=== PROBLEM ===
Provide the data again in its entirety, exactly as given.

§ §

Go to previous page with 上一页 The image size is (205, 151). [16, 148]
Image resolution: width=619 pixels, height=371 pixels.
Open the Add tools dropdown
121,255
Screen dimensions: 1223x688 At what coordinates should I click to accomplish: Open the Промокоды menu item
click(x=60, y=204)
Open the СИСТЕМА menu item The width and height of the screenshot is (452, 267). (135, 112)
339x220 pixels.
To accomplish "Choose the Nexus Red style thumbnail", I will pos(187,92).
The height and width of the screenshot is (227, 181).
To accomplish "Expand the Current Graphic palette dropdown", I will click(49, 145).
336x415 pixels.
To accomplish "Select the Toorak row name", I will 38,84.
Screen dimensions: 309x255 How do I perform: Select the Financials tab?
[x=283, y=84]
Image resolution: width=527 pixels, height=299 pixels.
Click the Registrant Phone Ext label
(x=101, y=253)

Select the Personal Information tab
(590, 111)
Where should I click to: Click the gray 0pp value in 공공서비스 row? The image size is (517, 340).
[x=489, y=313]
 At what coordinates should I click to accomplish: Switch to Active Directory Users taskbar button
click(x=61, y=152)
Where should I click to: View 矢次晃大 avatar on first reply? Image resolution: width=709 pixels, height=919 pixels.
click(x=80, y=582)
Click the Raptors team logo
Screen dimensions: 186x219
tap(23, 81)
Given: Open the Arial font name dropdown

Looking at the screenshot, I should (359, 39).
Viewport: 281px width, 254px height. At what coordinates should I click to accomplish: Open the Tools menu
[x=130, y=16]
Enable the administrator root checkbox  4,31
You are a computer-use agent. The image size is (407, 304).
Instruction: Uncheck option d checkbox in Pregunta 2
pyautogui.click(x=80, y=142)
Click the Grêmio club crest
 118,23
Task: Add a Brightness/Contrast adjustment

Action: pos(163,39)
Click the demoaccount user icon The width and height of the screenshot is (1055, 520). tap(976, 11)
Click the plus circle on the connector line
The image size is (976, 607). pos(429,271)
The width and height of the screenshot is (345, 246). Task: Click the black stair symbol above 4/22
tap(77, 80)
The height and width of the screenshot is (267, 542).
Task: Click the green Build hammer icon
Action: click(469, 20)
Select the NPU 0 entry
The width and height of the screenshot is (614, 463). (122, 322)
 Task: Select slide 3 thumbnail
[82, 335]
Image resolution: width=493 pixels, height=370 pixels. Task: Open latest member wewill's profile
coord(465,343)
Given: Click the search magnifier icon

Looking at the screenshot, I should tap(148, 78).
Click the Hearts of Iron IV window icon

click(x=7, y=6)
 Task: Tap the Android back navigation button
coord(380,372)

§ §

=== ANSWER ===
Go to previous page with 上一页 The image size is (205, 151). [16, 148]
Image resolution: width=619 pixels, height=371 pixels.
Open the Add tools dropdown
121,255
Screen dimensions: 1223x688 At what coordinates should I click to accomplish: Open the Промокоды menu item
click(x=60, y=204)
Open the СИСТЕМА menu item The width and height of the screenshot is (452, 267). (135, 112)
339x220 pixels.
To accomplish "Choose the Nexus Red style thumbnail", I will pos(187,92).
The height and width of the screenshot is (227, 181).
To accomplish "Expand the Current Graphic palette dropdown", I will click(49, 145).
336x415 pixels.
To accomplish "Select the Toorak row name", I will 38,84.
Screen dimensions: 309x255 How do I perform: Select the Financials tab?
[x=283, y=84]
Image resolution: width=527 pixels, height=299 pixels.
Click the Registrant Phone Ext label
(x=101, y=253)

Select the Personal Information tab
(590, 111)
Where should I click to: Click the gray 0pp value in 공공서비스 row? The image size is (517, 340).
[x=489, y=313]
 At what coordinates should I click to accomplish: Switch to Active Directory Users taskbar button
click(x=61, y=152)
Where should I click to: View 矢次晃大 avatar on first reply? Image resolution: width=709 pixels, height=919 pixels.
click(x=80, y=582)
Click the Raptors team logo
Screen dimensions: 186x219
tap(23, 81)
Given: Open the Arial font name dropdown

Looking at the screenshot, I should (359, 39).
Viewport: 281px width, 254px height. At what coordinates should I click to accomplish: Open the Tools menu
[x=130, y=16]
Enable the administrator root checkbox  4,31
You are a computer-use agent. The image size is (407, 304).
Instruction: Uncheck option d checkbox in Pregunta 2
pyautogui.click(x=80, y=142)
Click the Grêmio club crest
 118,23
Task: Add a Brightness/Contrast adjustment

Action: pos(163,39)
Click the demoaccount user icon The width and height of the screenshot is (1055, 520). tap(976, 11)
Click the plus circle on the connector line
The image size is (976, 607). pos(429,271)
The width and height of the screenshot is (345, 246). Task: Click the black stair symbol above 4/22
tap(77, 80)
The height and width of the screenshot is (267, 542).
Task: Click the green Build hammer icon
Action: click(469, 20)
Select the NPU 0 entry
The width and height of the screenshot is (614, 463). (122, 322)
 Task: Select slide 3 thumbnail
[82, 335]
Image resolution: width=493 pixels, height=370 pixels. Task: Open latest member wewill's profile
coord(465,343)
Given: Click the search magnifier icon

Looking at the screenshot, I should tap(148, 78).
Click the Hearts of Iron IV window icon

click(x=7, y=6)
 Task: Tap the Android back navigation button
coord(380,372)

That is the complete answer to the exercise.